===== GIVEN TEXT =====
Hassaniya Arabic, Maltese, and Cypriot Arabic are only varieties of modern Arabic to have acquired official recognition. Hassaniya is official in Mali and recognized as a minority language in Morocco, while the Senegalese government adopted the Latin script to write it. Maltese is official in (predominantly Catholic) Malta and written with the Latin script. Linguists agree that it is a variety of spoken Arabic, descended from Siculo-Arabic, though it has experienced extensive changes as a result of sustained and intensive contact with Italo-Romance varieties, and more recently also with English. Due to "a mix of social, cultural, historical, political, and indeed linguistic factors", many Maltese people today consider their language Semitic but not a type of Arabic. Cypriot Arabic is recognized as a minority language in Cyprus.
===== DATASET ENTRIES =====
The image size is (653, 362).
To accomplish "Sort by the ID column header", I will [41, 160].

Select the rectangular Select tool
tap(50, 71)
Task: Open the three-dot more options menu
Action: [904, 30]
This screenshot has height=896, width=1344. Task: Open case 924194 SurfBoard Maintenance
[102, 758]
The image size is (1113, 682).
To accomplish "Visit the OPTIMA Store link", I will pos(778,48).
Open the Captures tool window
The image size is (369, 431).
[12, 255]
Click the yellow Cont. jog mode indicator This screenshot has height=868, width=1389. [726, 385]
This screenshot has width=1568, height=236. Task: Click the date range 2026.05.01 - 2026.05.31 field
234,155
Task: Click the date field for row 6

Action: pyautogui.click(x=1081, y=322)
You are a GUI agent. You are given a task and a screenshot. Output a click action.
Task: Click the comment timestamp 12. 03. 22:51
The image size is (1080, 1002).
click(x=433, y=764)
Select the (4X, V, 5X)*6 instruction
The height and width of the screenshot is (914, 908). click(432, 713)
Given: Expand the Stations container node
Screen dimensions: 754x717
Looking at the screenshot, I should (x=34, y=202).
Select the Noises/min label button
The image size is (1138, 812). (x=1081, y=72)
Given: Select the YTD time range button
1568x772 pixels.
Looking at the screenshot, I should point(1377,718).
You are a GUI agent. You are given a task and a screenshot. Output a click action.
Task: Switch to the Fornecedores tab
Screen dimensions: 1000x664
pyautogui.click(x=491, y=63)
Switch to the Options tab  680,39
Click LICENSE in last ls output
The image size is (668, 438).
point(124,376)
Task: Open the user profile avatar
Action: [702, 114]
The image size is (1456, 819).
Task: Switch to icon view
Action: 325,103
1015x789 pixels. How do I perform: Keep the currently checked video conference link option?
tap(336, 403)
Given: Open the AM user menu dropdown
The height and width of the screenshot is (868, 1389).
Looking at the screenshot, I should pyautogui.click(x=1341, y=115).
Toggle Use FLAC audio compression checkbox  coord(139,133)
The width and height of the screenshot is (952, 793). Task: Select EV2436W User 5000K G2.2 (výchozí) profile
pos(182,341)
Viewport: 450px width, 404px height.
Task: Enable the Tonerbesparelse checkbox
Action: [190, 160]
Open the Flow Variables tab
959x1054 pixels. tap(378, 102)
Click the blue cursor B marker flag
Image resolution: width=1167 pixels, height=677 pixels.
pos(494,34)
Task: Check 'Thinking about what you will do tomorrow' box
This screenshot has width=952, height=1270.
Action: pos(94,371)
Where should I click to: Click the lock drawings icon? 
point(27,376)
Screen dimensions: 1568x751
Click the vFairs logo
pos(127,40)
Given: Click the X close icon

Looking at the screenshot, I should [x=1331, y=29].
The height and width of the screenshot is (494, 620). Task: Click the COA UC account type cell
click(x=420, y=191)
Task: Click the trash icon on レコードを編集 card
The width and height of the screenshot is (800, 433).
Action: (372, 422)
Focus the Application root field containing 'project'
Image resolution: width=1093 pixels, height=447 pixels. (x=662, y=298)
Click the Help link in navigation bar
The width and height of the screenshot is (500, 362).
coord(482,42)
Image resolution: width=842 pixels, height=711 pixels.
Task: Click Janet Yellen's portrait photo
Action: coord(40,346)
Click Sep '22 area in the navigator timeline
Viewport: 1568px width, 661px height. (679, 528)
=====
* EXERCISE TASK A: From the passage on Arabic varieties, list the varieties of modern Arabic that it says have acquired official recognition.
* EXERCISE TASK B: Rename "Latin script" as "Roman script" in a portion of the passage on Arabic varieties, beginning at the words "Hassaniya Arabic, Maltese, and" and stopping after "language in Cyprus.".
The records are material separate from the passage on Arabic varieties.

* FINAL RESULT A: Hassaniya Arabic, Maltese, Cypriot Arabic

* FINAL RESULT B:
Hassaniya Arabic, Maltese, and Cypriot Arabic are only varieties of modern Arabic to have acquired official recognition. Hassaniya is official in Mali and recognized as a minority language in Morocco, while the Senegalese government adopted the Roman script to write it. Maltese is official in (predominantly Catholic) Malta and written with the Roman script. Linguists agree that it is a variety of spoken Arabic, descended from Siculo-Arabic, though it has experienced extensive changes as a result of sustained and intensive contact with Italo-Romance varieties, and more recently also with English. Due to "a mix of social, cultural, historical, political, and indeed linguistic factors", many Maltese people today consider their language Semitic but not a type of Arabic. Cypriot Arabic is recognized as a minority language in Cyprus.